Virtudes que se vuelven defectos
Al inicio de una relación de pareja o amistad con la satisfacción que produce la novedad de tener frente a ti a una persona distinta que se suma a tu vida, todo parecen puntos positivos y virtudes en ese nuevo vínculo afectivo. Pero el tiempo, puede hacerte cambiar la perspectiva de una misma situación. Es curioso que existen rasgos de la otra persona que en un primer momento te atraen y en una segunda fase, se vuelven sus mayores defectos.

Un caso práctico

Conocer a una persona con muchas inquietudes y ocupaciones puede resultar fascinante. Te atrae la vida intelectual de ese alguien que parece tener un mundo lleno de posibilidades. En ese momento, la frase “no tengo tiempo” no te suena del todo mal.
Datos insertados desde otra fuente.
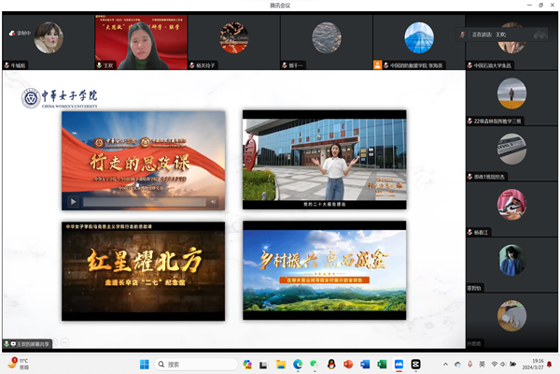
Task: Open File Explorer from the taskbar
Action: tap(281, 364)
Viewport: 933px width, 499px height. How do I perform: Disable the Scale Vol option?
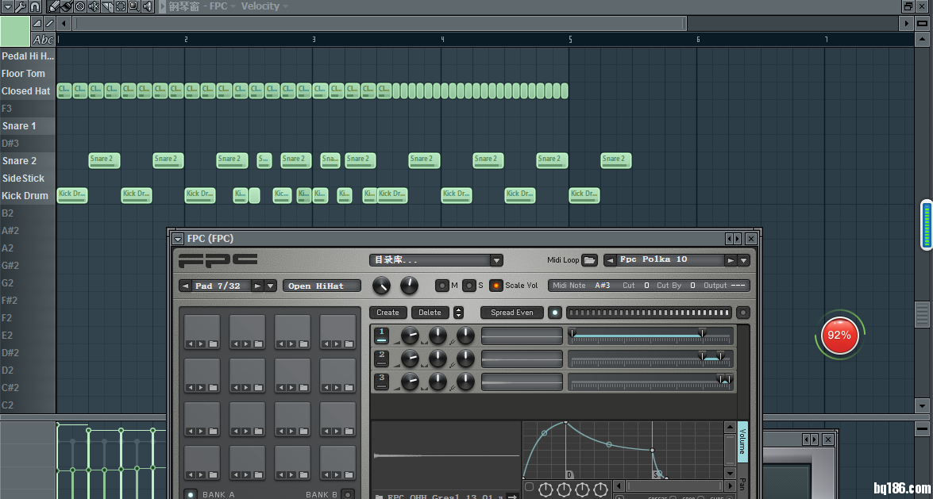(496, 286)
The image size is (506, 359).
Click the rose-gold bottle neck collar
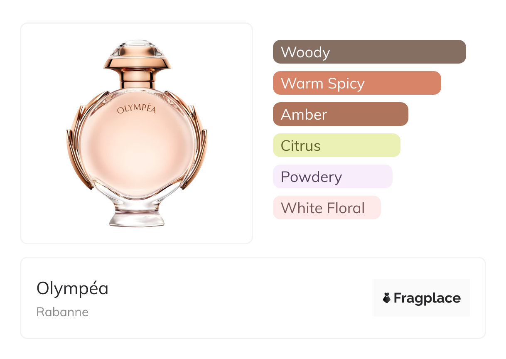[x=137, y=78]
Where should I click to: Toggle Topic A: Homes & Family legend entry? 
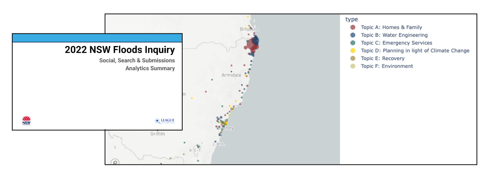pos(391,27)

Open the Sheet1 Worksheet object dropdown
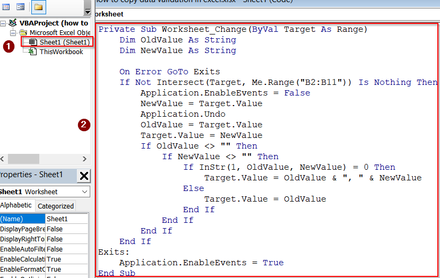[85, 192]
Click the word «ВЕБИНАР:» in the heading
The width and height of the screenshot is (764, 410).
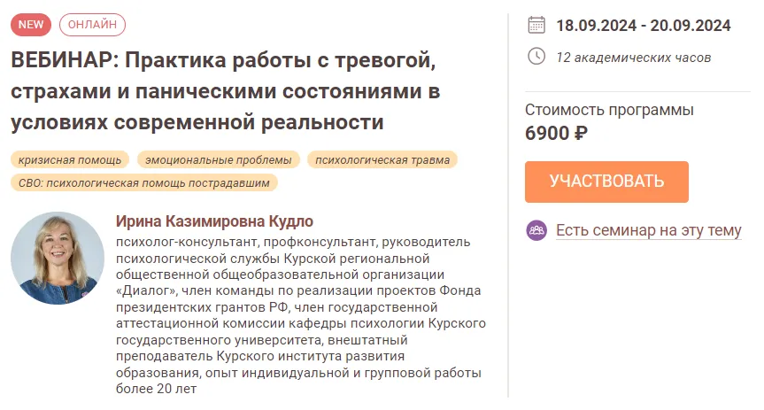coord(62,62)
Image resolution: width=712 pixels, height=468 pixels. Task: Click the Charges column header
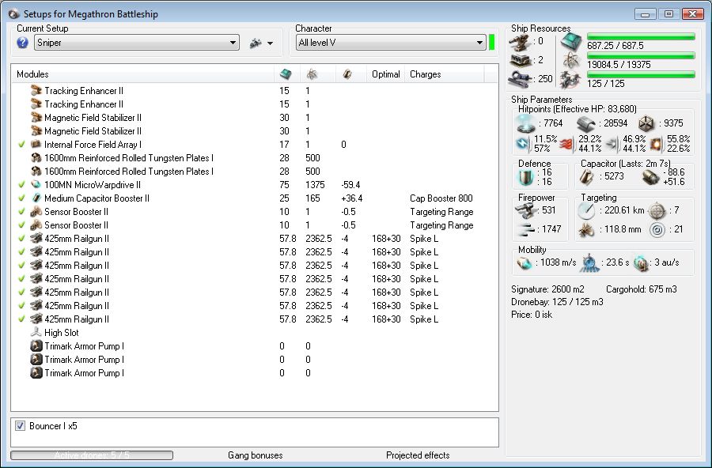point(425,74)
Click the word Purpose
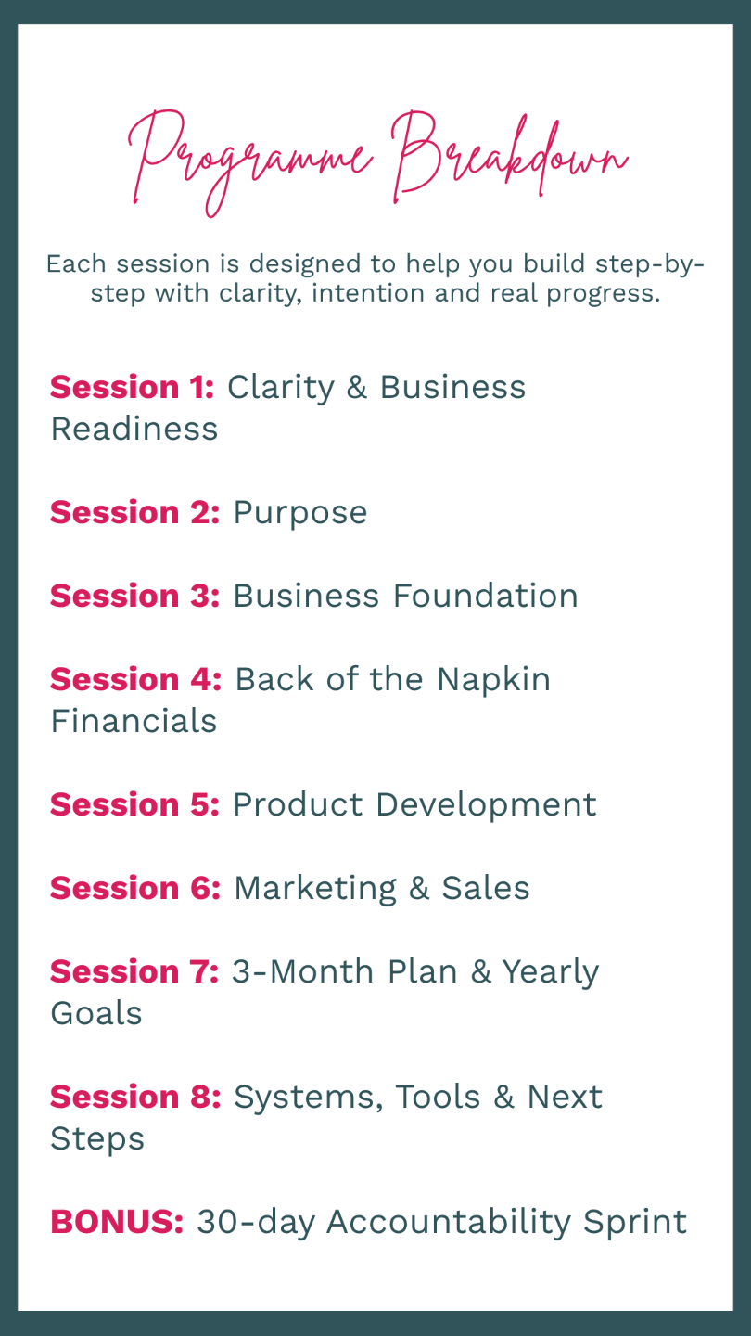This screenshot has height=1336, width=751. point(300,513)
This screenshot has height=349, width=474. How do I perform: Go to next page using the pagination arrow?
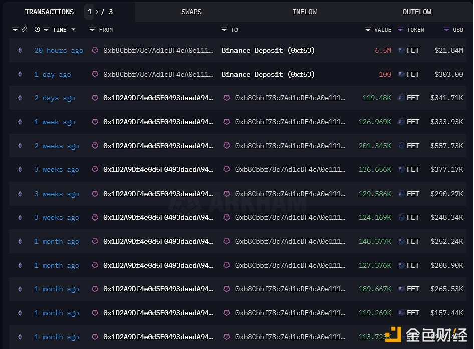pyautogui.click(x=97, y=11)
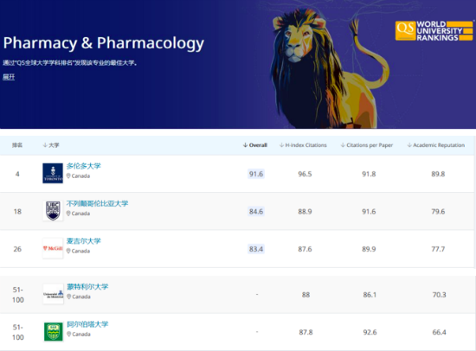This screenshot has height=351, width=476.
Task: Sort table by Overall column
Action: pyautogui.click(x=255, y=145)
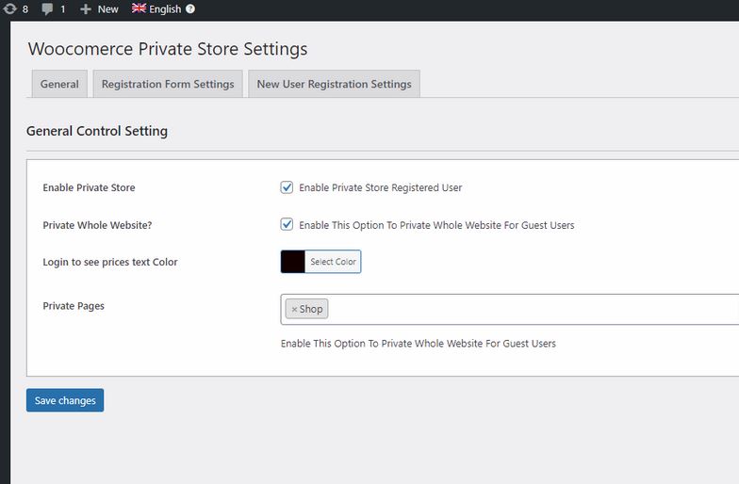Click the black color swatch
739x484 pixels.
coord(292,262)
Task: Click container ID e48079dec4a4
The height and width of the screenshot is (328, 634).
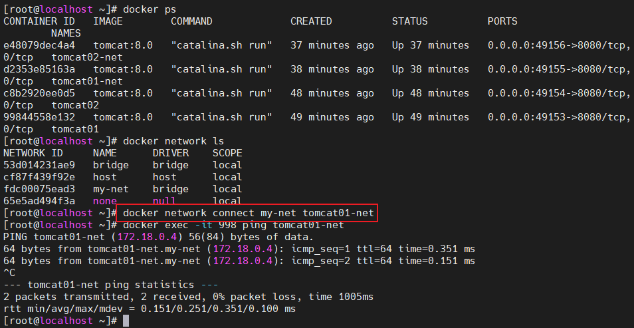Action: [x=39, y=45]
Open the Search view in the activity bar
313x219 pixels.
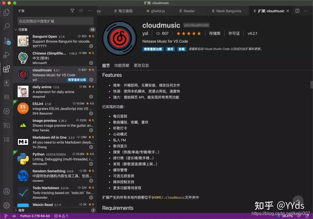click(7, 26)
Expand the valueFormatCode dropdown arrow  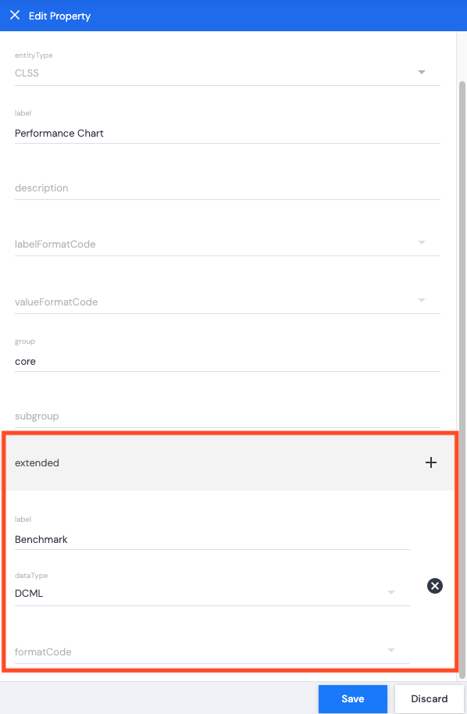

Sin embargo, tienes que valorar que es muy posible que esa situación nunca cambie. Y con el paso de los meses y todavía más de los años, puede que no te guste demasiado formar parte de la vida de alguien que siempre te recuerda que hay algo más urgente o más prioritario que tú en su vida. En ese momento que tenga mil ocupaciones se vuelve su mayor defecto.

Virtudes que se vuelven defectos

Proyectar el presente en el futuro

Existen momentos en los que es positivo proyectar el presente en el futuro, mirar más allá para valorar de verdad si hay algo que para ti se puede convertir en un muro importante. Cada persona valora unas cualidades en los demás.

Para alguien que da mucho peso a la atención y al tiempo compartido, puede ser un gran obstáculo enamorarse de alguien tan centrado en su trabajo que nunca tiene tiempo para estar en calma en pareja.

En la medida en que te conoces muy bien a ti mismo, sabes mejor qué te conviene. Lo importante es conocer a alguien tal y como es y de una forma objetiva quererle también tal y como es. Esa es la única fórmula para que ciertas virtudes no se vuelvan defectos con el paso del tiempo. En el momento en que te veas a ti mismo queriendo cambiar a nivel interno a otra persona, entonces, déjalo estar. Esa persona no es para ti si quieres que termine siendo alguien diferente.